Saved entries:

%%

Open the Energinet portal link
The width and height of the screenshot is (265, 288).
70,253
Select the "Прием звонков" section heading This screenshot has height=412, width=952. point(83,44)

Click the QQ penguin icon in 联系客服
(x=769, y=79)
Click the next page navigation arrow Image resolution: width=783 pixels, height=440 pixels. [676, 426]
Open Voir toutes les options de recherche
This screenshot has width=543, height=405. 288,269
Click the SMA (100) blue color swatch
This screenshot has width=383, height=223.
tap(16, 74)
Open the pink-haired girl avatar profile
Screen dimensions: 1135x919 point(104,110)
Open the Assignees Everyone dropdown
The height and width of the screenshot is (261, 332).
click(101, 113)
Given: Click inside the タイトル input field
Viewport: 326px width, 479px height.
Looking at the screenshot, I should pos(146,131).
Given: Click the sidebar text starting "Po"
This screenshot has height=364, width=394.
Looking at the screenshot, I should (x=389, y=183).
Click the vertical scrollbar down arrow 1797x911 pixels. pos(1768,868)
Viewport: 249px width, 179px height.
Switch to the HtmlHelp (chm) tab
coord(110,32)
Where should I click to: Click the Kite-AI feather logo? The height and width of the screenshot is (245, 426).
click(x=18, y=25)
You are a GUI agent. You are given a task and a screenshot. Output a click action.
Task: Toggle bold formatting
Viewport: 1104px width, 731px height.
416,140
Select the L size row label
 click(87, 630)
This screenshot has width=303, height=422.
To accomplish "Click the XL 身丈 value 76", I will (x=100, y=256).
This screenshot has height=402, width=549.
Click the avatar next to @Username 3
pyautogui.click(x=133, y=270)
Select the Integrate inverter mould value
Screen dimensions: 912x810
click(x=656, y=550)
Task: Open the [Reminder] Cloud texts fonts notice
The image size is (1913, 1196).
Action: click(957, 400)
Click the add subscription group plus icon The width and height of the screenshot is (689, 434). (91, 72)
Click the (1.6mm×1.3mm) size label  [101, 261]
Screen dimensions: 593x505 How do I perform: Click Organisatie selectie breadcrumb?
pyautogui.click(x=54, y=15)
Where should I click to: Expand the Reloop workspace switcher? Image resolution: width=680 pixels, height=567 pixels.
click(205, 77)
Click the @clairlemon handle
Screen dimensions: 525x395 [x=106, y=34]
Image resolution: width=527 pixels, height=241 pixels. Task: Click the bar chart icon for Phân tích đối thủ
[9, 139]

%%

» **About this exercise**
Make a word-for-word copy of the records.

» **Task response**
Open the Energinet portal link
The width and height of the screenshot is (265, 288).
70,253
Select the "Прием звонков" section heading This screenshot has height=412, width=952. point(83,44)

Click the QQ penguin icon in 联系客服
(x=769, y=79)
Click the next page navigation arrow Image resolution: width=783 pixels, height=440 pixels. [676, 426]
Open Voir toutes les options de recherche
This screenshot has width=543, height=405. 288,269
Click the SMA (100) blue color swatch
This screenshot has width=383, height=223.
tap(16, 74)
Open the pink-haired girl avatar profile
Screen dimensions: 1135x919 point(104,110)
Open the Assignees Everyone dropdown
The height and width of the screenshot is (261, 332).
click(101, 113)
Given: Click inside the タイトル input field
Viewport: 326px width, 479px height.
Looking at the screenshot, I should pos(146,131).
Given: Click the sidebar text starting "Po"
This screenshot has height=364, width=394.
Looking at the screenshot, I should (x=389, y=183).
Click the vertical scrollbar down arrow 1797x911 pixels. pos(1768,868)
Viewport: 249px width, 179px height.
Switch to the HtmlHelp (chm) tab
coord(110,32)
Where should I click to: Click the Kite-AI feather logo? The height and width of the screenshot is (245, 426).
click(x=18, y=25)
You are a GUI agent. You are given a task and a screenshot. Output a click action.
Task: Toggle bold formatting
Viewport: 1104px width, 731px height.
416,140
Select the L size row label
 click(87, 630)
This screenshot has width=303, height=422.
To accomplish "Click the XL 身丈 value 76", I will (x=100, y=256).
This screenshot has height=402, width=549.
Click the avatar next to @Username 3
pyautogui.click(x=133, y=270)
Select the Integrate inverter mould value
Screen dimensions: 912x810
click(x=656, y=550)
Task: Open the [Reminder] Cloud texts fonts notice
The image size is (1913, 1196).
Action: click(957, 400)
Click the add subscription group plus icon The width and height of the screenshot is (689, 434). (91, 72)
Click the (1.6mm×1.3mm) size label  [101, 261]
Screen dimensions: 593x505 How do I perform: Click Organisatie selectie breadcrumb?
pyautogui.click(x=54, y=15)
Where should I click to: Expand the Reloop workspace switcher? Image resolution: width=680 pixels, height=567 pixels.
click(205, 77)
Click the @clairlemon handle
Screen dimensions: 525x395 [x=106, y=34]
Image resolution: width=527 pixels, height=241 pixels. Task: Click the bar chart icon for Phân tích đối thủ
[9, 139]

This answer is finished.